Putin, in short, is running an ultranationalist, racist, homophobic anto-democratic dictatorship. He intends to resist democracy and social liberalism at home, by fighting them in the West. His proxies and allies in the West — the French far right, the Italian far right, the Austrian far right, Victor Orban and Donald Trump — are already mobilised around that objective.

Our own country has perpetrated illegal wars, torture and failed state-building projects in Iraq and Afghanistan. But that’s no excuse for whitewashing the aims of a bellicose dictator, whose strategic intention is to attack the very values the left has fought for.

It is unthinkable that anyone on the British left would actually support a Russian invasion of Ukraine.
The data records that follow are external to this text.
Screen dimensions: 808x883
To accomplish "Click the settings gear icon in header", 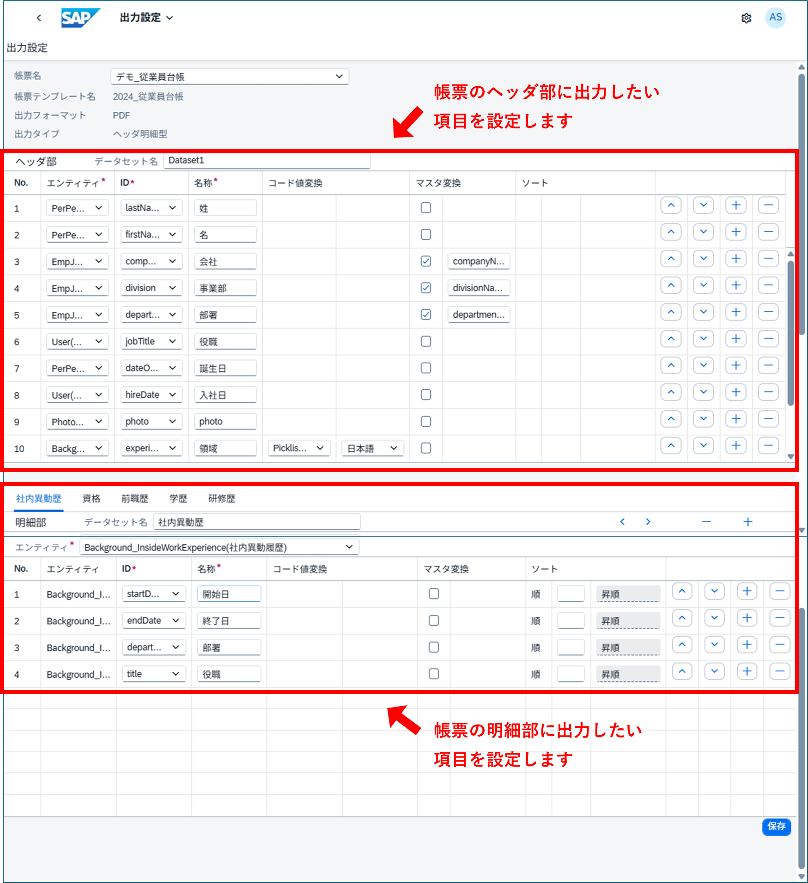I will pyautogui.click(x=746, y=18).
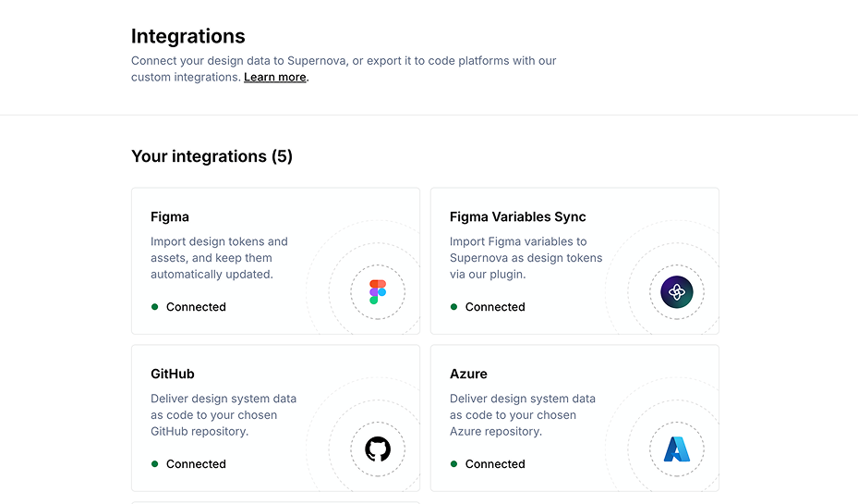
Task: Click the GitHub Octocat logo icon
Action: click(378, 449)
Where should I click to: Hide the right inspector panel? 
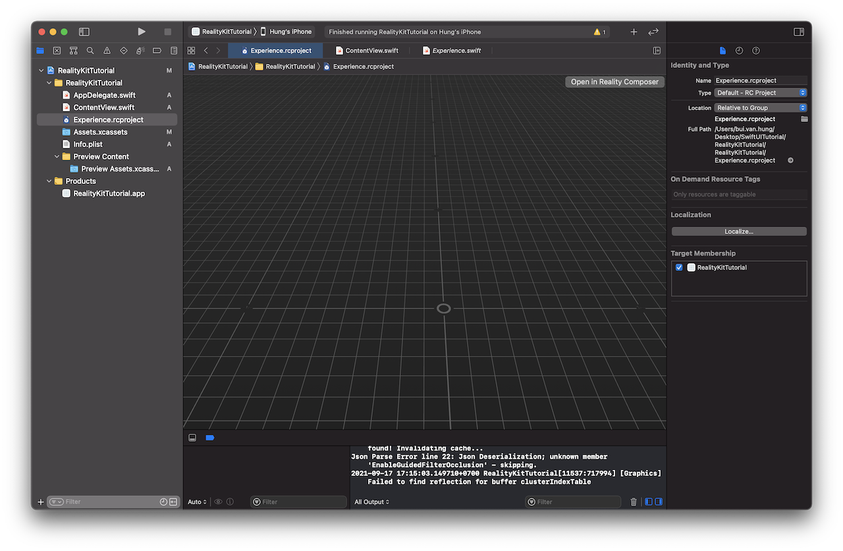(x=798, y=32)
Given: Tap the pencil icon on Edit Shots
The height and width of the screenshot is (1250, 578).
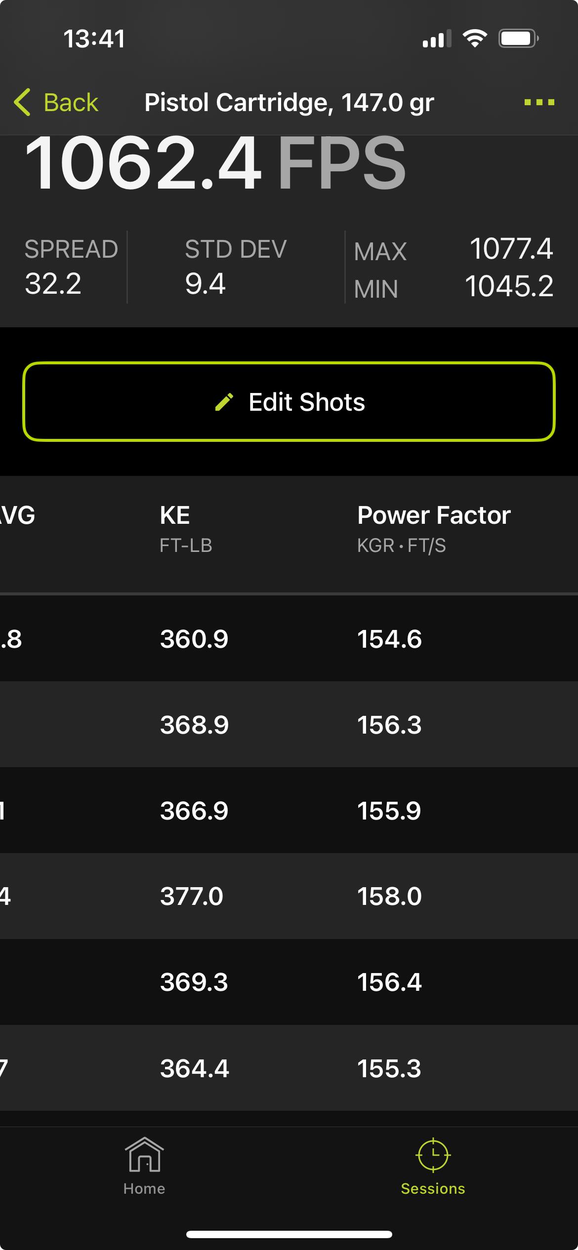Looking at the screenshot, I should (x=224, y=402).
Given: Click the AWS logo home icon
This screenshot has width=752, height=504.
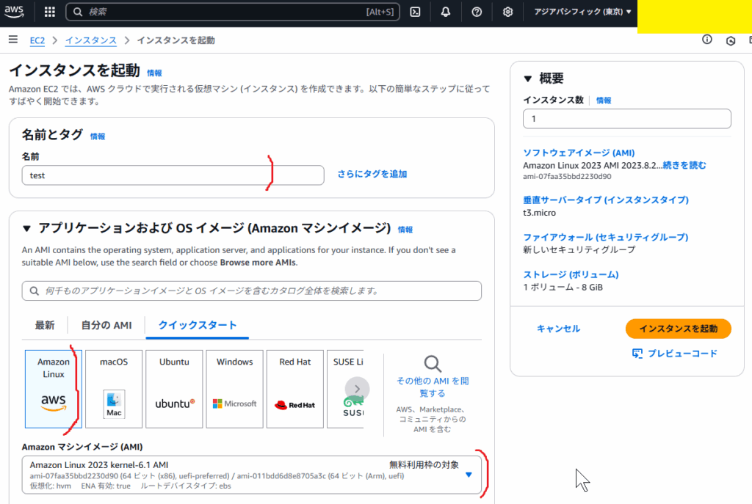Looking at the screenshot, I should point(15,12).
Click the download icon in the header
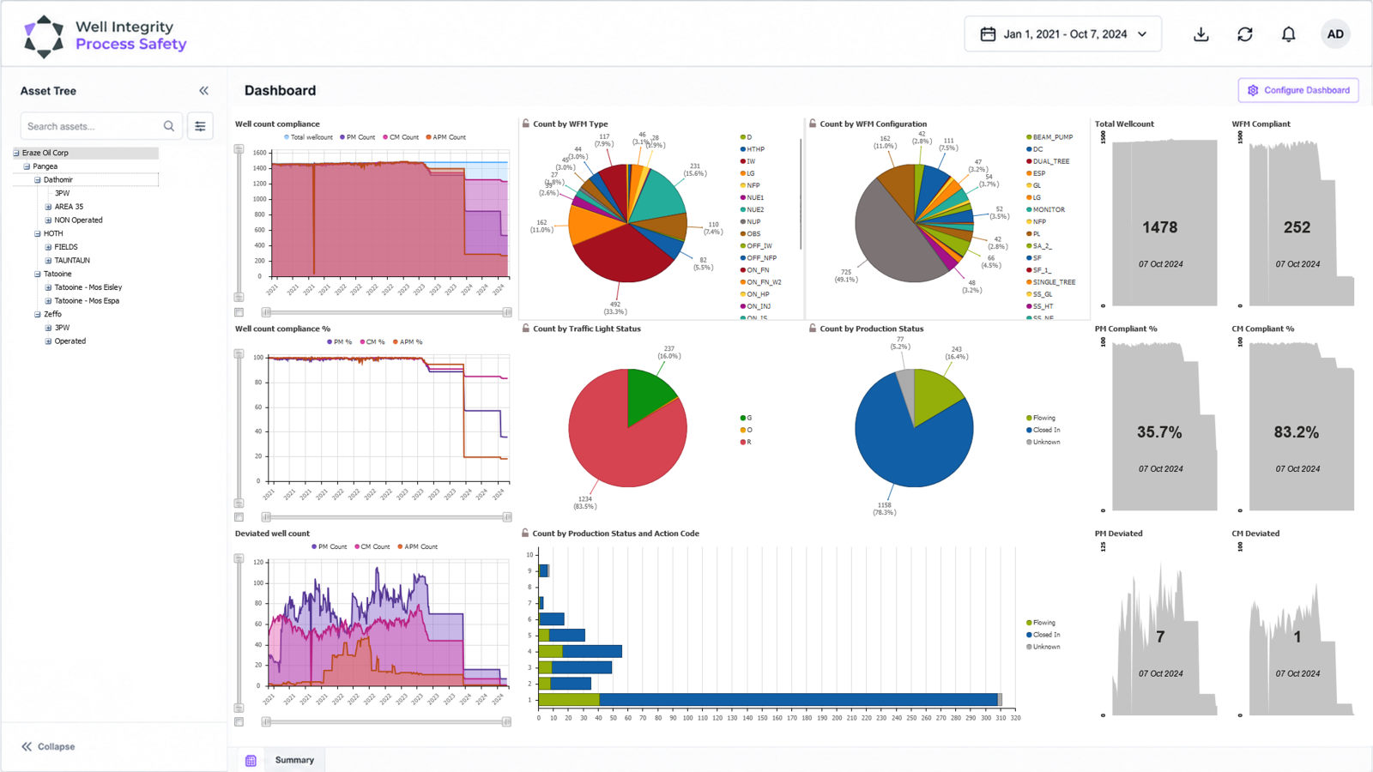Screen dimensions: 1373x772 (1201, 34)
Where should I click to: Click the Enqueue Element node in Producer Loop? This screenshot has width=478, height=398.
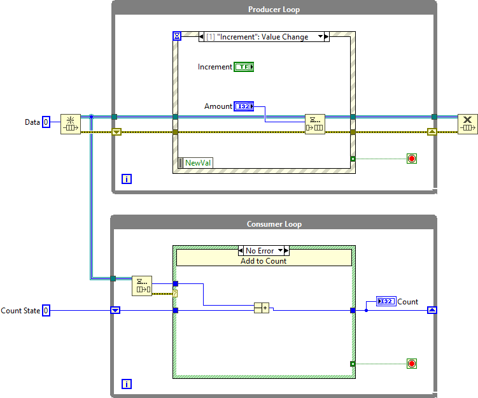pos(314,124)
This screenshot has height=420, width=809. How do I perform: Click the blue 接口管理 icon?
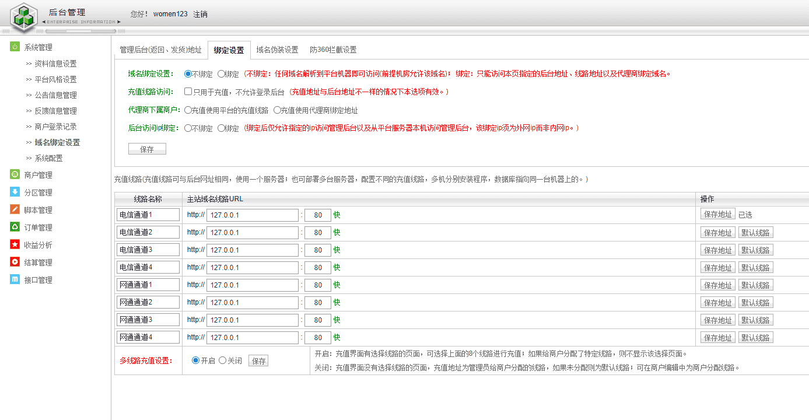tap(15, 279)
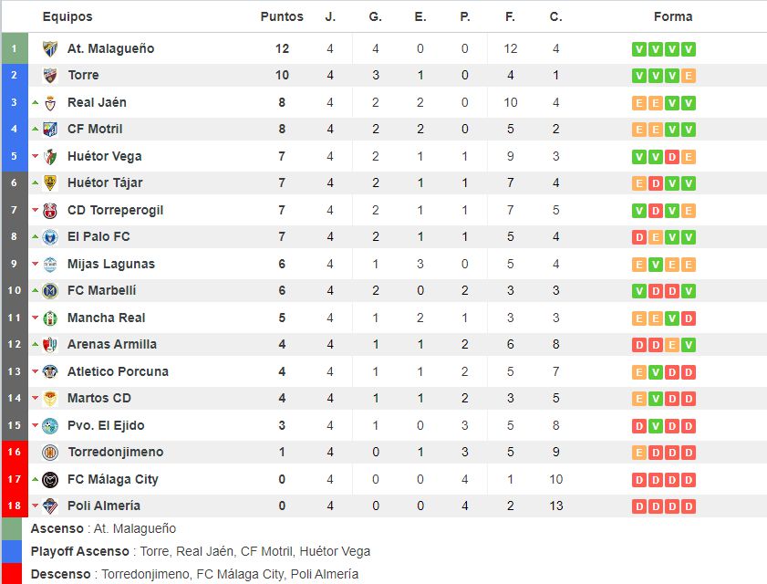767x584 pixels.
Task: Click the Torredonjimeno round crest
Action: tap(50, 453)
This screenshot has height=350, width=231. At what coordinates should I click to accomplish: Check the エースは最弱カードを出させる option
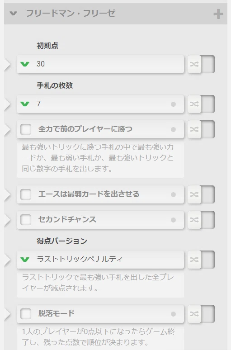pyautogui.click(x=26, y=194)
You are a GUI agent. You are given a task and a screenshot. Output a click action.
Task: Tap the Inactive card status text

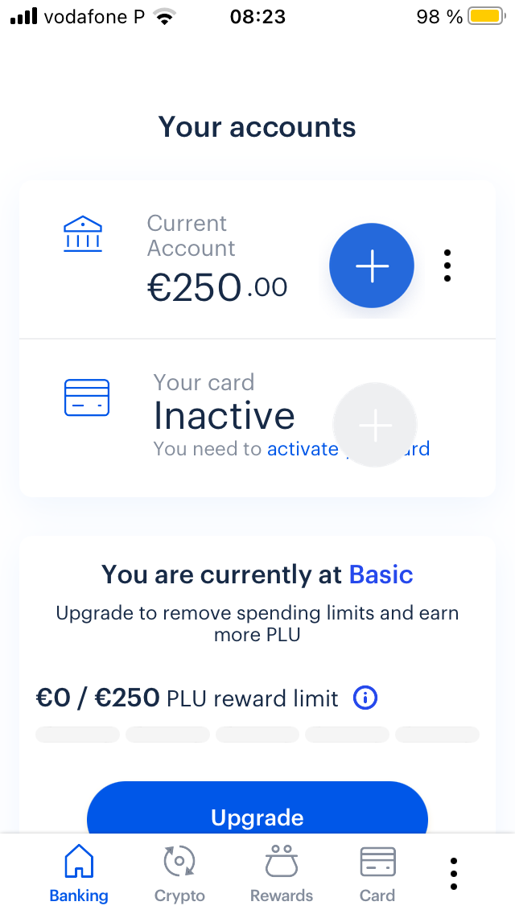tap(225, 416)
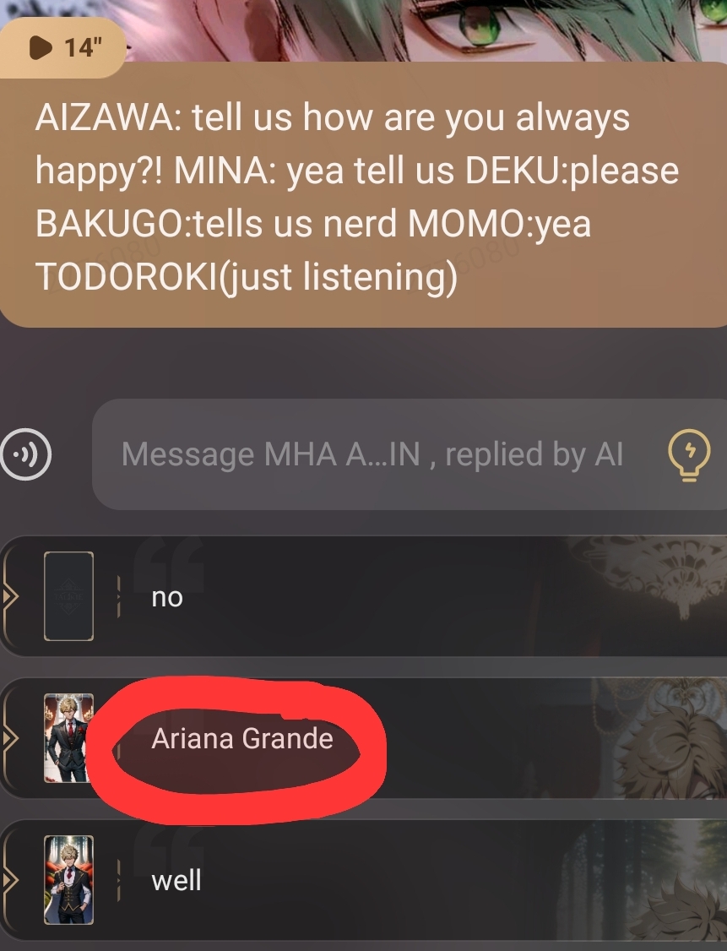Open the lightbulb inspiration suggestions icon
This screenshot has height=951, width=727.
pos(689,455)
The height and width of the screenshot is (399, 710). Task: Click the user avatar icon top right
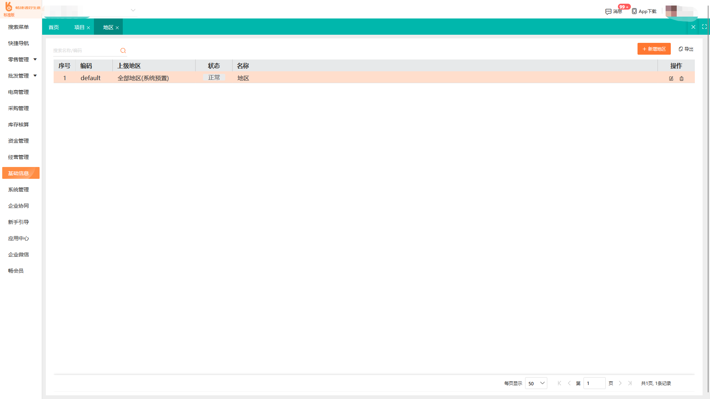pos(672,11)
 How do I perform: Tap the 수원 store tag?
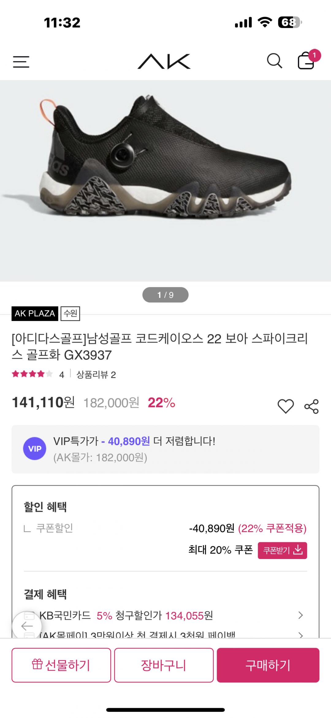click(x=70, y=313)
So Murray’s article can only discredit both Stop the War and Labour, and sow confusion. If the shooting starts, we are going to need a broad anti-war movement, capable of both recognising Ukraine’s rights and protesting against any drive for the West to retaliate militarily against Russia.

But if you follow Murray’s logic, then on the day Putin invades Ukraine, the anti-war movement should picket the US embassy calling for an end to Biden’s “aggression”. What it would demand of Russia is not clear.

Murray’s article is already being used by the left’s critics to claim — wrongly — that “if Corbyn were PM, Labour would be backing Putin”. I, together with numerous left members of the PLP and Shadow Cabinet under Jeremy, worked hard to ensure this could not happen. The outright apologists for Putin among the Labour left were always in a tiny minority. Labour’s policy positions under Corbyn remained supportive of NATO membership, of Britain’s nuclear deterrent, and indeed of both KFOR and the eFP deployments (despite a freelance attempt by someone on Corbyn’s staff to undermine the latter).

Murray’s argument stems from a world-view shared by both the ex-Stalinist left and parts of the young, identity-focused left, which see “the West” — and specifically the USA — as the primary enemy of progress. Russia and China, despite the totalitarian direction of their governments, are seen as in the “anti-imperialist” camp. It’s a message continuously amplified on left-oriented Russian state media outlets like RT, Sputnik and Redfish.

Stop the War did sterling work mobilising mass opposition to the Iraq and Afghan invasions. But however critical we are of the West and NATO’s actions — in Iraq, Afghanistan and beyond — we should reject “campism”, together with any idea of a solidarity with Russia in the present crisis, or support for its illegal annexations. Our solidarity is with the democrats and journalists and gay rights activists Putin has thrown into jail.

How to actually stop the war

The principled course of action for Labour, the left, European social-democracy, and the left of the US Democratic Party is to say:

  • No to Russian military aggression in Ukraine.
  • No to NATO military action in defence of Ukraine
  • Yes to comprehensive sanctions against Russia if it invades Ukraine
  • Support for arms sales to Ukraine, in defence of its national sovereignty, conditional on Kiev meeting human rights and anti-corruption standards
  • Resist the expansion of NATO, except to countries with stable and mature democracies (eg Finland and Sweden, should their populations ever wish to join)
  • Promote multilateral talks to restart the process of peace and stabilisation in the breakaway republics in the Donbas
  • Russia and its proxies should withdraw from DNR/LNR and Crimea, in accordance with international law

Hopefully this will all subside, and turn out to be yet another trolling excursion by Putin designed merely to foster diplomatic splits within the West. But the tide of pro-Putin propaganda and disinformation is relentless, and maintaining an embarassed silence over it is not helpful. Sooner or later he will pull something more serious than Crimea, the Skripal assasination and MH17.

The British labour movement should, together with the Party of European Socialists, the European Left and the global trade union federations, support the democratic, left and progressive movements in Russia, Belarus and Ukraine.

Our ultimate aim should be a popular democratic movement that sweeps away both Putin and Lukashenko, and to strengthen both democracy and a democratic labour movement in Ukraine.